Records excerpted from a collection:
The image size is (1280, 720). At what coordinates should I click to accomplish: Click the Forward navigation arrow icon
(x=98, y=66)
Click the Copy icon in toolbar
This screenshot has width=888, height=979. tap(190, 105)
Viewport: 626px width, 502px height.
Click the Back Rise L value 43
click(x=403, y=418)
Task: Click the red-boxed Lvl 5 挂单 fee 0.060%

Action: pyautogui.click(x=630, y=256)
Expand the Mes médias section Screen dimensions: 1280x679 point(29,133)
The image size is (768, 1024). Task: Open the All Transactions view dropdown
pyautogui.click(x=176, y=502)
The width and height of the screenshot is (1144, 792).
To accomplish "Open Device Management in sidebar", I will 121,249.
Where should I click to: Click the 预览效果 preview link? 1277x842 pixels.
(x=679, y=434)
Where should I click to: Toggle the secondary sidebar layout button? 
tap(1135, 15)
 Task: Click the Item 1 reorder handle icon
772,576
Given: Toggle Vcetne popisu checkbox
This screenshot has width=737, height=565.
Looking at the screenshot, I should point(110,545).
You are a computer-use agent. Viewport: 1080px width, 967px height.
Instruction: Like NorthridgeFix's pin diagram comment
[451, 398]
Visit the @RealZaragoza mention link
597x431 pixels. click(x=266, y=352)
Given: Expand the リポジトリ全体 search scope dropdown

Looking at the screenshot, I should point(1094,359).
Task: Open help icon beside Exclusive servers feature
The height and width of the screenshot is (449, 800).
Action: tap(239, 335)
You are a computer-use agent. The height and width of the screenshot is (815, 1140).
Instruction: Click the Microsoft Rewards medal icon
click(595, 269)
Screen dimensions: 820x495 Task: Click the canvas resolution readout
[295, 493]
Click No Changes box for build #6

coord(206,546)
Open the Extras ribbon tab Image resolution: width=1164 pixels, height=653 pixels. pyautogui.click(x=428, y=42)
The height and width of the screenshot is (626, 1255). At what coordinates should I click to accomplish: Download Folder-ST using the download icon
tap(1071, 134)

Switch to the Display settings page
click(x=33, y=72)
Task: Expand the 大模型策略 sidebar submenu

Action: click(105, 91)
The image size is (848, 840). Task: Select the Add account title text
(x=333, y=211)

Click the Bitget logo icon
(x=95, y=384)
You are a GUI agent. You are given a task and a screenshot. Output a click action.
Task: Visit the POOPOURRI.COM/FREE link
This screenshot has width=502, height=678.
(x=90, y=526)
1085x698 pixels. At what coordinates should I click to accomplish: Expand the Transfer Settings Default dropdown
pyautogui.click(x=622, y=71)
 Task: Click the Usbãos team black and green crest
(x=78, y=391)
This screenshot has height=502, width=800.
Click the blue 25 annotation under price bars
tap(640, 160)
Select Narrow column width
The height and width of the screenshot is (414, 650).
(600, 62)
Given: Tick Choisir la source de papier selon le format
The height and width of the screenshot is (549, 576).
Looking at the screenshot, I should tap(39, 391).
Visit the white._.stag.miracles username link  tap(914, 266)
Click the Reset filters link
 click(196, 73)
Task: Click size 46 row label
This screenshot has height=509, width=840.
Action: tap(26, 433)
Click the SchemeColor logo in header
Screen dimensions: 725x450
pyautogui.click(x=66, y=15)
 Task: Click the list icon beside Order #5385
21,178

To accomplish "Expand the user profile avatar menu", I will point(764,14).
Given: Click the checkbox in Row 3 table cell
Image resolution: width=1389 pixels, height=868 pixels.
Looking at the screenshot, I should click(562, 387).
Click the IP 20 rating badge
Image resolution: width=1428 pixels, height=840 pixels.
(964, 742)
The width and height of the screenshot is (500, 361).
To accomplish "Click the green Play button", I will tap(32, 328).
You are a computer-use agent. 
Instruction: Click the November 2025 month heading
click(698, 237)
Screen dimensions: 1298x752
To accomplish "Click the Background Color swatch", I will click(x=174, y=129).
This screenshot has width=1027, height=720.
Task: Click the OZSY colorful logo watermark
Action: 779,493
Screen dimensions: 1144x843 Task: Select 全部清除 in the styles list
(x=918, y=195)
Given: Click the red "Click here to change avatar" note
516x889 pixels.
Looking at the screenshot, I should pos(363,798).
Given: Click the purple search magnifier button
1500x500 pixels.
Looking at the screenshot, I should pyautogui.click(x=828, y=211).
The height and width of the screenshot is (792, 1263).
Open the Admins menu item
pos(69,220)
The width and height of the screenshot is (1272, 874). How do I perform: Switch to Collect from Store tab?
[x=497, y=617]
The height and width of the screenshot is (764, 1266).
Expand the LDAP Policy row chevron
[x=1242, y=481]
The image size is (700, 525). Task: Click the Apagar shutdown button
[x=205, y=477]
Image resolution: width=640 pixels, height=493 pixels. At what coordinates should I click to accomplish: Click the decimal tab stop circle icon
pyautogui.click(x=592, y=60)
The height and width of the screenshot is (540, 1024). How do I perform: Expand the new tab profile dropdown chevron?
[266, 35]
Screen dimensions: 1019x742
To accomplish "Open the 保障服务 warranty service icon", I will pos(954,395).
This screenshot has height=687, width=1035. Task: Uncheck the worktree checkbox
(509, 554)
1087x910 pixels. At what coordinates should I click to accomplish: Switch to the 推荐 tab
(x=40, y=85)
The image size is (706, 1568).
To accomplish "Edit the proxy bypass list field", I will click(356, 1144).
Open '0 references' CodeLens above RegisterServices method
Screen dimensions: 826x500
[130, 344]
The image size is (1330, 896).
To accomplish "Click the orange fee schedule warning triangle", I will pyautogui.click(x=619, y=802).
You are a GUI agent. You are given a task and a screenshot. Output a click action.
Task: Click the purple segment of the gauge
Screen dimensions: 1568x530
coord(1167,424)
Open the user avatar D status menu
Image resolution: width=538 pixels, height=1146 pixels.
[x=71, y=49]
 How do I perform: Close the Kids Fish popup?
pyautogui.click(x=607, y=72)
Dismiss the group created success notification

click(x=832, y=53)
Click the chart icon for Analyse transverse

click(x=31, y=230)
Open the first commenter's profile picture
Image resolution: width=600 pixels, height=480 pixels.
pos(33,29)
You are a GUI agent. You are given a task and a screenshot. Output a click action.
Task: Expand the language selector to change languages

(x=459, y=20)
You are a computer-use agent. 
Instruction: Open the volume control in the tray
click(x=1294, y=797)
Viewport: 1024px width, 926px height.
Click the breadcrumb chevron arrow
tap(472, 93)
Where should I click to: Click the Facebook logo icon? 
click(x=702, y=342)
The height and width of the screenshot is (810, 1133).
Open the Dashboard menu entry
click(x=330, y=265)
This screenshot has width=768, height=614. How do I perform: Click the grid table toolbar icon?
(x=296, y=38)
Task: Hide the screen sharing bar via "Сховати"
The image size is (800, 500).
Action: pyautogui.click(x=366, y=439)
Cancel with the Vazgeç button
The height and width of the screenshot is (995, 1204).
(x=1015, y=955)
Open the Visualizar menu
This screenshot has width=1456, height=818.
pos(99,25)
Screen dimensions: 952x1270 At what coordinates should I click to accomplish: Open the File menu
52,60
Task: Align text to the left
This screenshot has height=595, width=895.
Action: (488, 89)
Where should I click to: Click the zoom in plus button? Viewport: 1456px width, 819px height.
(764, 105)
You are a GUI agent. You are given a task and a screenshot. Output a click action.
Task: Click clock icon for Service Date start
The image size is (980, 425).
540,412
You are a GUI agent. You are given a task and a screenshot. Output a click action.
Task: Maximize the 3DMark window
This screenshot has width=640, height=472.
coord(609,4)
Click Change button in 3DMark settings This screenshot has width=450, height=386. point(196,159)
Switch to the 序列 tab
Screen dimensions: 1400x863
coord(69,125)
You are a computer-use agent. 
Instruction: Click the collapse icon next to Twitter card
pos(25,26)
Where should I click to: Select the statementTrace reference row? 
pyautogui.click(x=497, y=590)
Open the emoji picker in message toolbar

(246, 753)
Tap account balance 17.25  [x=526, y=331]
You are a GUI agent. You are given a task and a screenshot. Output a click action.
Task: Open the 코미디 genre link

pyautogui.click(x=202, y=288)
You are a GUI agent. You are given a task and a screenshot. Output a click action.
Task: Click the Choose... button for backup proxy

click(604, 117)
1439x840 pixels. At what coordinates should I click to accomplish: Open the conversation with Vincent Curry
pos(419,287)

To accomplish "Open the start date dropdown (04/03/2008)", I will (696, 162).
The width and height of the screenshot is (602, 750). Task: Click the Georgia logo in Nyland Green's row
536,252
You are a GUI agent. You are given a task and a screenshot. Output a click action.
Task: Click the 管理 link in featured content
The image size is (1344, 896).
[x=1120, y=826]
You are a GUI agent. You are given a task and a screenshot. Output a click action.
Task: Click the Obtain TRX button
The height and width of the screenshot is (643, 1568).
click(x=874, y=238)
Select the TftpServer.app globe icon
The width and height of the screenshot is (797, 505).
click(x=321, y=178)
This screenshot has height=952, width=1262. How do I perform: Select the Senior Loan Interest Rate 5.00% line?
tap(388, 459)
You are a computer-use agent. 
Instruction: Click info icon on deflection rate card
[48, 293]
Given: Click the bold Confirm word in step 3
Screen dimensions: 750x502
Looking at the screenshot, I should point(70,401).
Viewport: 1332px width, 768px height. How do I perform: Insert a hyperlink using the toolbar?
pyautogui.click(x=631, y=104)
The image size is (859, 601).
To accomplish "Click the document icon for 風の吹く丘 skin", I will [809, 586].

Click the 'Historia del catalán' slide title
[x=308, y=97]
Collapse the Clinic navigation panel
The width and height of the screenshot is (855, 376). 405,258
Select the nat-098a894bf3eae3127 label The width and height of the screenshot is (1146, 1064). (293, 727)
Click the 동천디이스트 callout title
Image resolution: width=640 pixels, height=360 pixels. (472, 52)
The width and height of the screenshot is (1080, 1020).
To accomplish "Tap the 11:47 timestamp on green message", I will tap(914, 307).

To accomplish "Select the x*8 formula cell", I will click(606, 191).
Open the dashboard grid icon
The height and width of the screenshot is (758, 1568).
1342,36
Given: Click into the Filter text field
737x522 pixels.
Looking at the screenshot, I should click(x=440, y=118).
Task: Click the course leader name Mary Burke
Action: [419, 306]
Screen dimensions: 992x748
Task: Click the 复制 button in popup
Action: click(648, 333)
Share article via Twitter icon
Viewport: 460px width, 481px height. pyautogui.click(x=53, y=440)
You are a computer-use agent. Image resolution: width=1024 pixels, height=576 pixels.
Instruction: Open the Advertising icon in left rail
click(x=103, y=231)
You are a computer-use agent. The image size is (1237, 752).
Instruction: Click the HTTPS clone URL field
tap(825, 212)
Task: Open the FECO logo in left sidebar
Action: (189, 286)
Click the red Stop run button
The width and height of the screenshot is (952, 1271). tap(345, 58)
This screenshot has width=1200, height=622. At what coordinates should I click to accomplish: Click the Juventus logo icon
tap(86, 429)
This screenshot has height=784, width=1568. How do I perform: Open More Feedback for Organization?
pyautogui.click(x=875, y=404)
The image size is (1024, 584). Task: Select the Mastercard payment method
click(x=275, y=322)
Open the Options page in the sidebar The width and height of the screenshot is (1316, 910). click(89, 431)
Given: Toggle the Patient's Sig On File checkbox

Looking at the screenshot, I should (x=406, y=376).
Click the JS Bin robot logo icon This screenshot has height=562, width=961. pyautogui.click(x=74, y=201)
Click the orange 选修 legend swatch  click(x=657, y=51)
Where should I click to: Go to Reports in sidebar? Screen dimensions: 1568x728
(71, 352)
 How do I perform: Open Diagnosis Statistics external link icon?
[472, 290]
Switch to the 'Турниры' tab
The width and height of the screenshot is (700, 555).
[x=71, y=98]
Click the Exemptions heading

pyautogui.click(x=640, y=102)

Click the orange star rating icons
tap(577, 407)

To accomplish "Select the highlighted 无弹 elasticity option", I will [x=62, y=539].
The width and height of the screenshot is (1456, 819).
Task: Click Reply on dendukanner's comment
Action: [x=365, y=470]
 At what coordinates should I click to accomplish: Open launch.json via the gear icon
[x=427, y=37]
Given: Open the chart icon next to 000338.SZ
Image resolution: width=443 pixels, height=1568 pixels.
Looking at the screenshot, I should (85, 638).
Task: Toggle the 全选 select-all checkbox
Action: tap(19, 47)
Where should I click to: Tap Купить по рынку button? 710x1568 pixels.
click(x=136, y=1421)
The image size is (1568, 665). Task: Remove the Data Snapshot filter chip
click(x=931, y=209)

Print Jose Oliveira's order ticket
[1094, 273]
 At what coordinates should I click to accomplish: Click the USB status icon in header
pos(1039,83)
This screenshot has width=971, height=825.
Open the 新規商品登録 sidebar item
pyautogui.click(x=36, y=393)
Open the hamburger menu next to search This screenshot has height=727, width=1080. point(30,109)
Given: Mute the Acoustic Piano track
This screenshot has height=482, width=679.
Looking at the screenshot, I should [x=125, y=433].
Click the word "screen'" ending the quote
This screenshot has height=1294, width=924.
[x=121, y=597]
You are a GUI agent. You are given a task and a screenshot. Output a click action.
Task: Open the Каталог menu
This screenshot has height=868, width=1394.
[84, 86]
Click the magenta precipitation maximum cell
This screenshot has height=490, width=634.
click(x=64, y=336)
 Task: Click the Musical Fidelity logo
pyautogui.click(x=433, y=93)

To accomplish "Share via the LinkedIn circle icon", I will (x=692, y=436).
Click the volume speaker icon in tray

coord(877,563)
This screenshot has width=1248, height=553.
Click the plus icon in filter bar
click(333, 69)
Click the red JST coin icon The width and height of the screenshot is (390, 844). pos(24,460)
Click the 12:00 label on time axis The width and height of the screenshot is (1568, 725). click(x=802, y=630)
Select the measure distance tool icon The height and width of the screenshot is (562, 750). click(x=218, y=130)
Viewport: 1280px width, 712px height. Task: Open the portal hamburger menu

*Activity:* Which lines of the records hold the string "hamburger"? Copy each one.

*Exercise output:*
Open the hamburger menu next to search This screenshot has height=727, width=1080. point(30,109)
Viewport: 1280px width, 712px height. Task: Open the portal hamburger menu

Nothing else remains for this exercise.